The principles for ADO.NET backed persistence storage are:

  1. Keep business critical data safe and accessible while the data, the format of data, and the code evolve.
  2. Take advantenge of vendor-specific and storage-specific functionality.

In practice, this means adhering to ADO.NET implementation goals and adding implementation logic in the ADO.NET-specific storage provider that allows the shape of the data to evolve in the storage.

In addition to the usual storage provider capabilities, the ADO.NET provider has built-in capability to:

  1. Change storage data format (such as from JSON to binary) when roundtripping the state.
  2. Shape the type to be saved or read from the storage in arbitrary ways. This helps to evolve the version state.
  3. Stream data out of the database.

Both 1. and 2. can be applied on arbitrary decision parameters, such as grain ID, grain type, and payload data.

This happens so that the developer chooses a format, such as Simple Binary Encoding (SBE), and implements IStorageDeserializer and IStorageSerializer.

The built-in (de)serializers have been built using this method. The OrleansStorageDefault(De)Serializer can be used as an example of how to implement other formats.

When the (de)serializers have been implemented, they need to be added to the StorageSerializationPicker property in AdoNetGrainStorage.

This is an implementation of IStorageSerializationPicker.

By default, StorageSerializationPicker will be used.

An example of changing data storage format or using (de)serializers can be seen here: RelationalStorageTests.

Currently there is no method to expose this to Orleans application consumption as there is no method to access the framework created AdoNetGrainStorage.


At this time, given my very limited knowledge of the subject, I don't have an opinion about steps or how to proceed from here. I can be most helpful with grammar and formatting - the technical content is beyond my current skill level in this area.

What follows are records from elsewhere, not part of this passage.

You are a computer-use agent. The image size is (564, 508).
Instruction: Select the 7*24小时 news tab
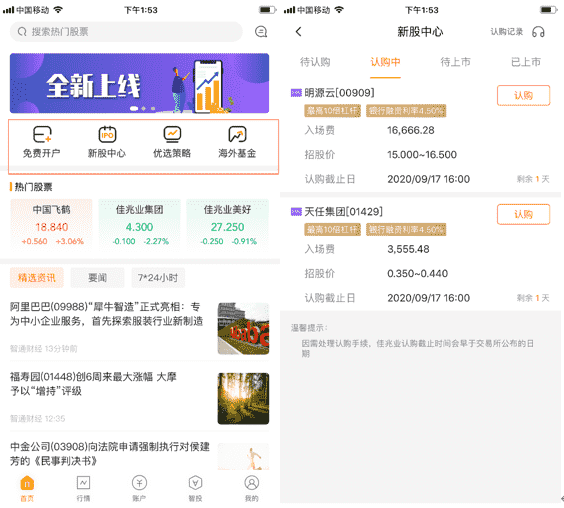158,278
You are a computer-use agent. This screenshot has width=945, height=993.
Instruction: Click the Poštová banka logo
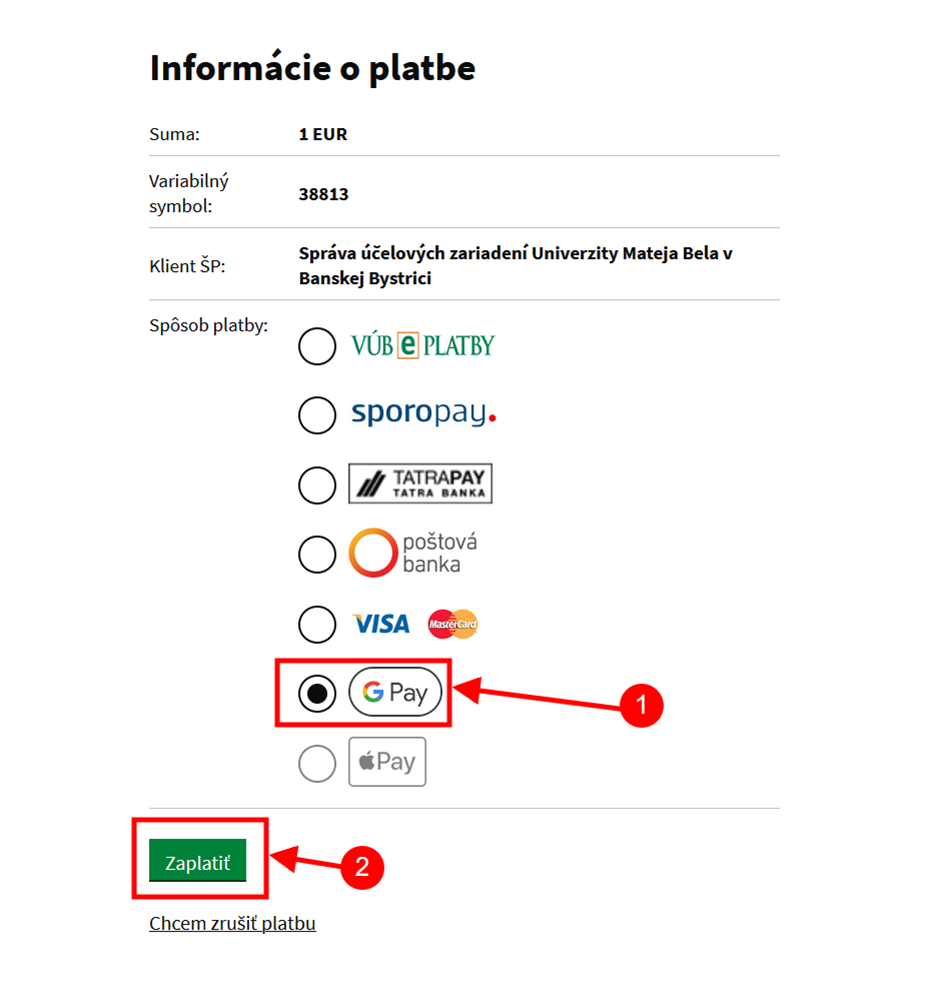click(x=413, y=553)
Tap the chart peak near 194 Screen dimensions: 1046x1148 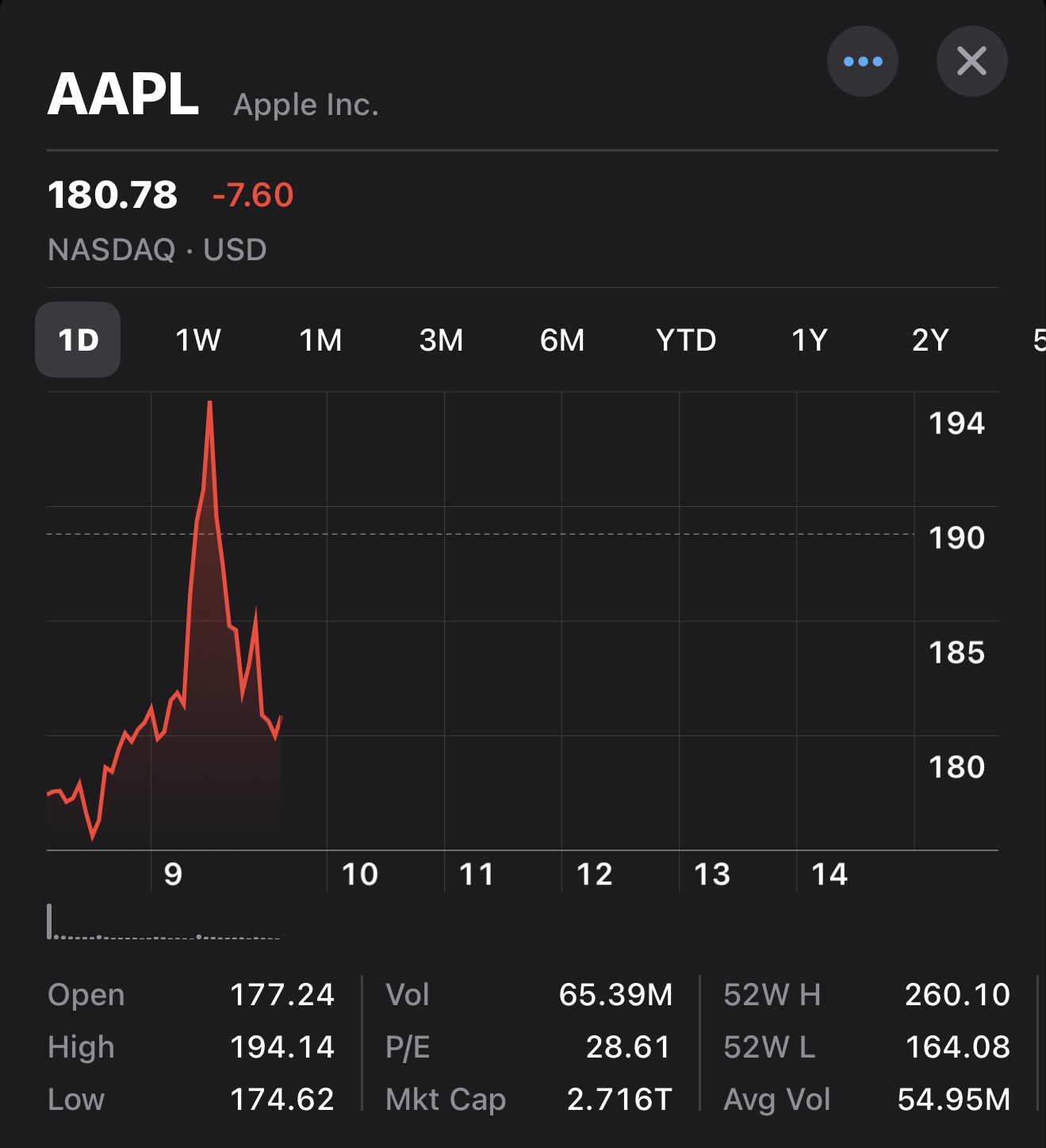click(209, 405)
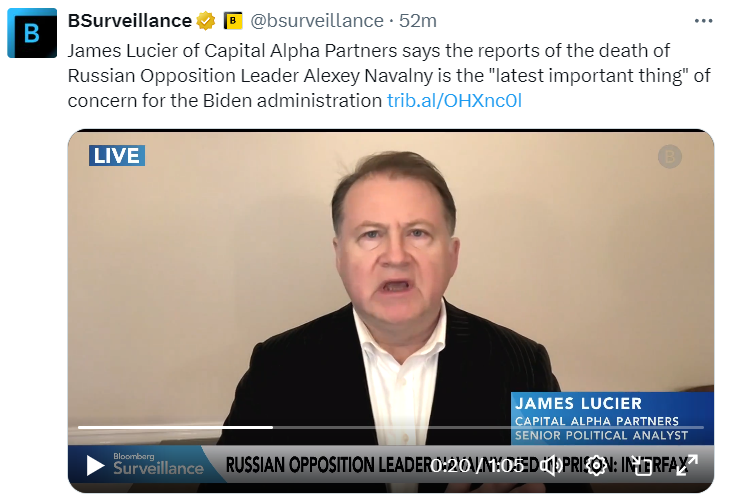The image size is (730, 499).
Task: Click the BSurveillance display name
Action: [x=129, y=20]
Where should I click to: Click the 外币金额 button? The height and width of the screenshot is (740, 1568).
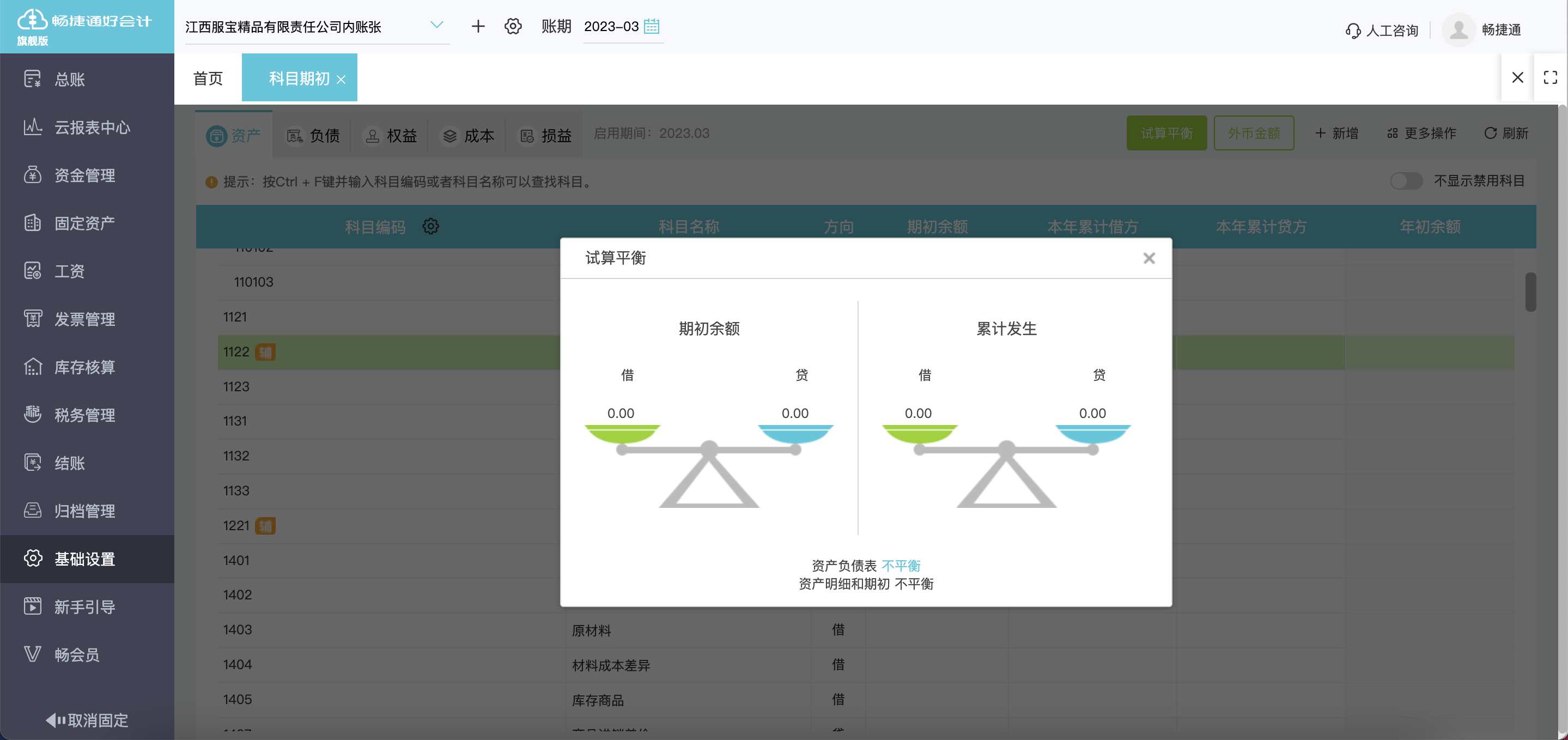point(1253,133)
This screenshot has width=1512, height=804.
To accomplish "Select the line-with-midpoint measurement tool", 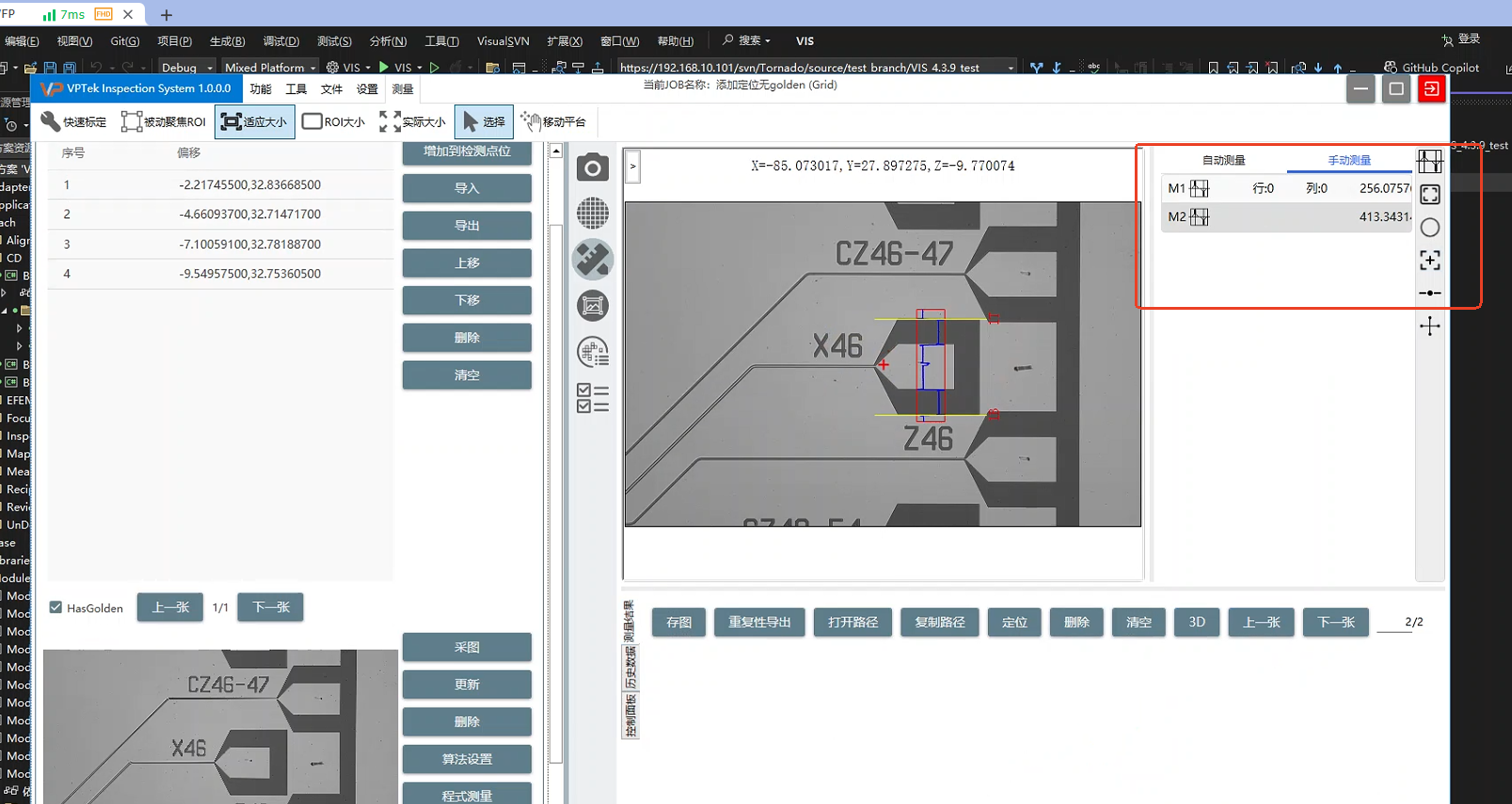I will click(1429, 294).

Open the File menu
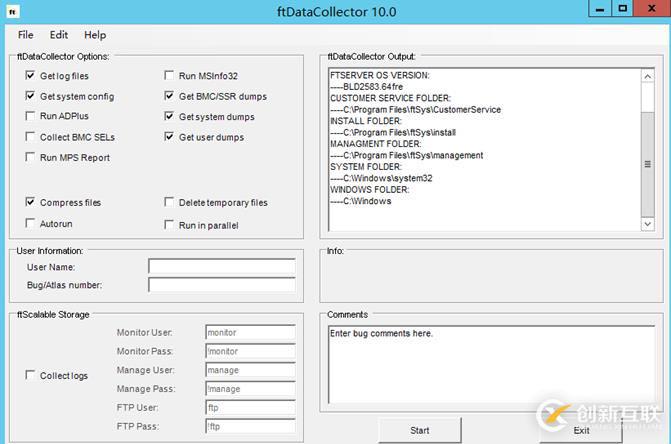(25, 35)
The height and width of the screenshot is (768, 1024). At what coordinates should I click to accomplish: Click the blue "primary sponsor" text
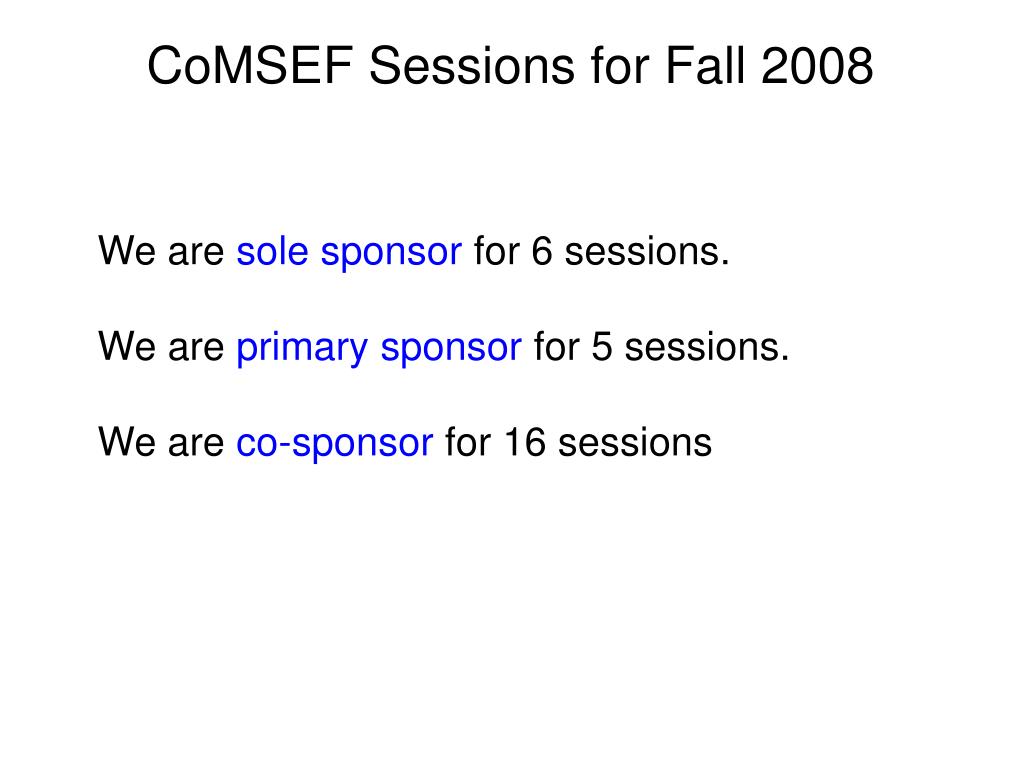(379, 348)
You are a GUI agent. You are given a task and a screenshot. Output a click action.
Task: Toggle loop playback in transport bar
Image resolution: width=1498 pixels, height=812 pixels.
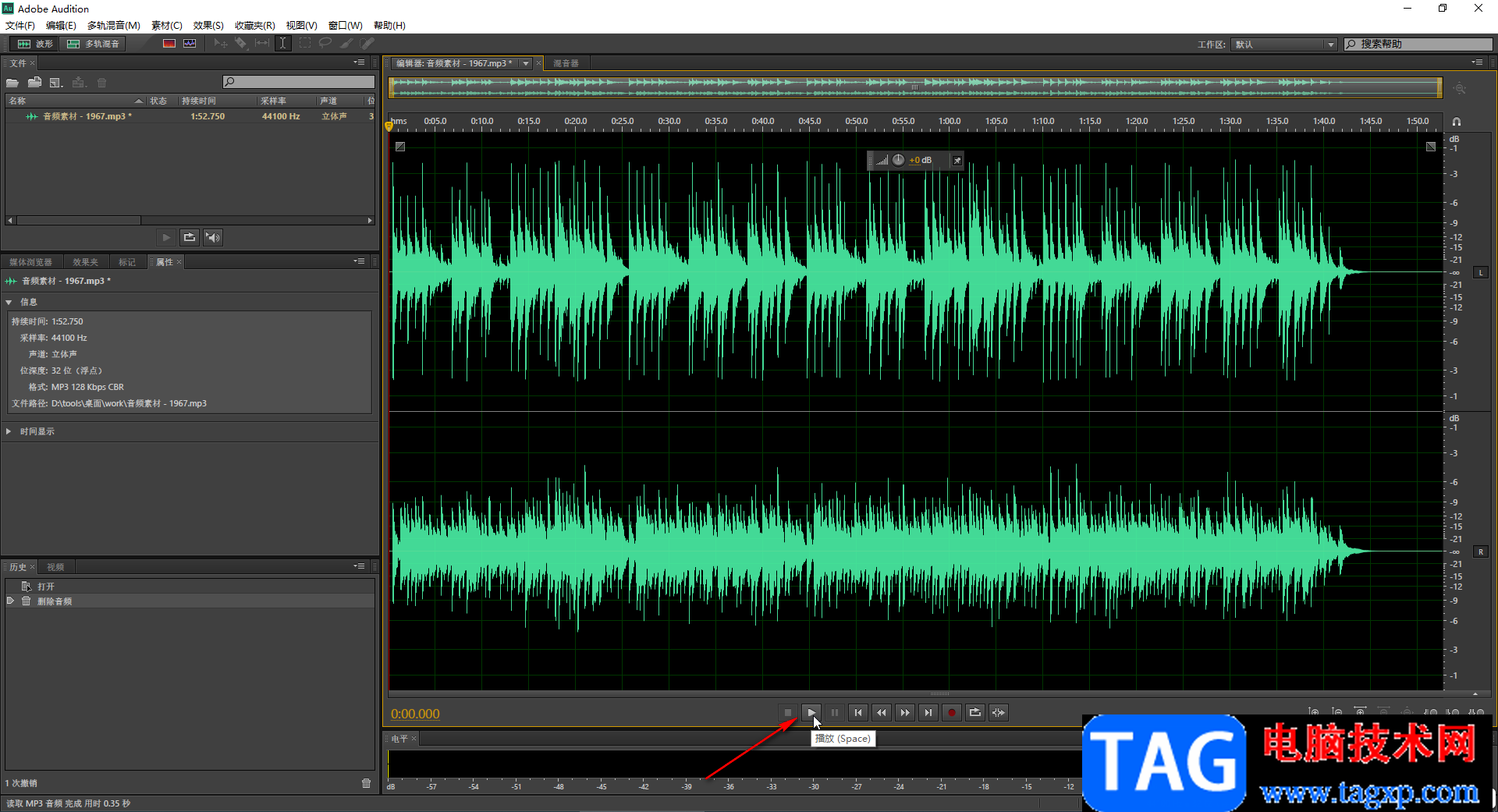[x=975, y=712]
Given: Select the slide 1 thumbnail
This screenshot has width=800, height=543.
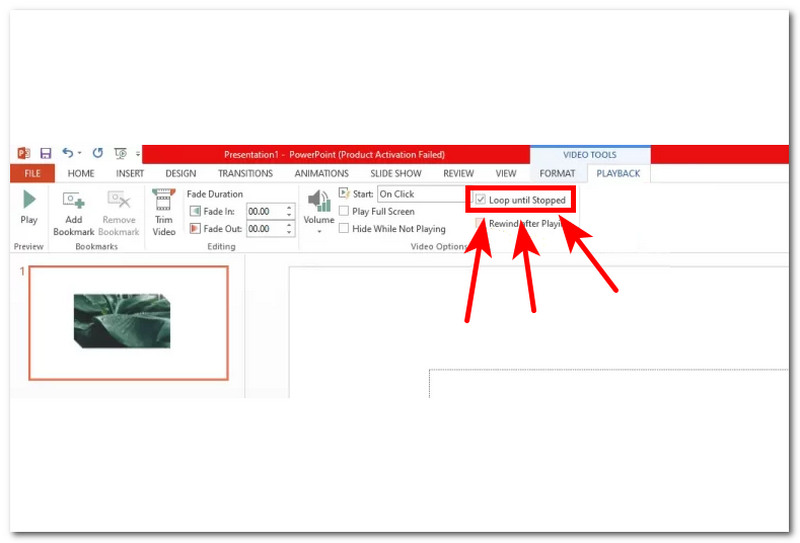Looking at the screenshot, I should 128,322.
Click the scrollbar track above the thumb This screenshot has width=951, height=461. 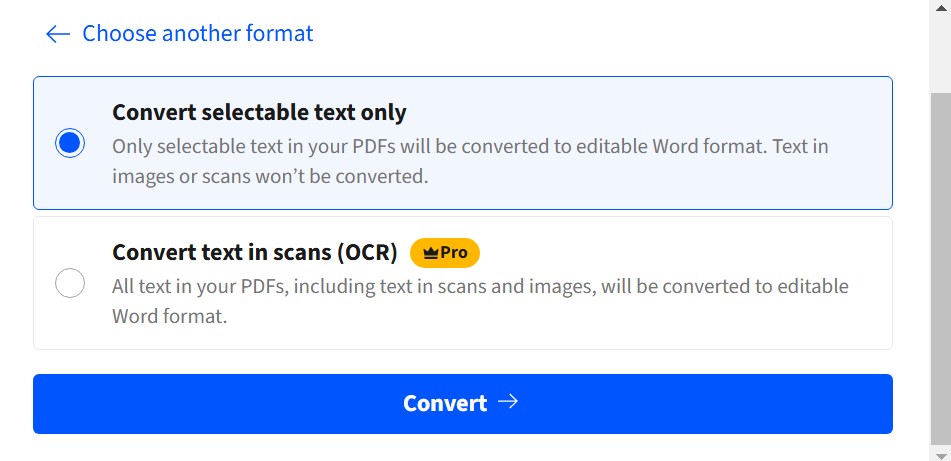click(x=941, y=53)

JillHeaden commented 6 years ago

Also, is this page relevant to this issue? http://dotnet.github.io/orleans/Documentation/clusters_and_clients/configuration_guide/configuring_ADO.NET_providers.html

veikkoeeva commented 6 years ago

@JillHeaden Just back from a trip to Asia and WDBE2018, will check this week. :)

veikkoeeva commented 6 years ago

I understand the text and it has all that is needed to set up a database. In that sense the instructions are functional. The other link you refer shows an example on how to configure not only an ADO.NET storage provider but also membership and reminders. As far as documentation goes, the problem is having the same information in two different places. What's better in the other link is that it shows an actual connection string. I could imagine it's better to show an actual connection string instead of a placeholder, but this varies by database. If this were a good approach, maybe put it as an example of SQL Server one (and LocalDb variety).

We could perhaps take the ADO.NET persistence rationale to another page, together with http://dotnet.github.io/orleans/Documentation/grains/grain_persistence/relational_storage.html. I'm not sure, but it's sort of advanced knowledge. It'sl also what @amccool asks at https://gitter.im/dotnet/orleans?at=5b9f708954587954f9b4b06e . Modifications are OK, even needed in some cases, and even dynamically when the system is otherwise running. As noted, there's even been a plan to surface some more common configuration.

As a general note on storage providers, here a few notes a worth considering: 1) https://github.com/dotnet/orleans/issues/1998 2) The ADO.NET fix for this isn't perfect, @ReubenBond improved it. I don't find the issue now, but certain constructs won't work and it's a problem.

Summa summarum: The documentation is better now, then some random suggestions and notes piled on it. :)

kxxreemm commented 3 years ago

Thank u

ReubenBond commented 3 years ago

I don't think this is relevant anymore. Please open a new issue referencing this one if I am mistaken.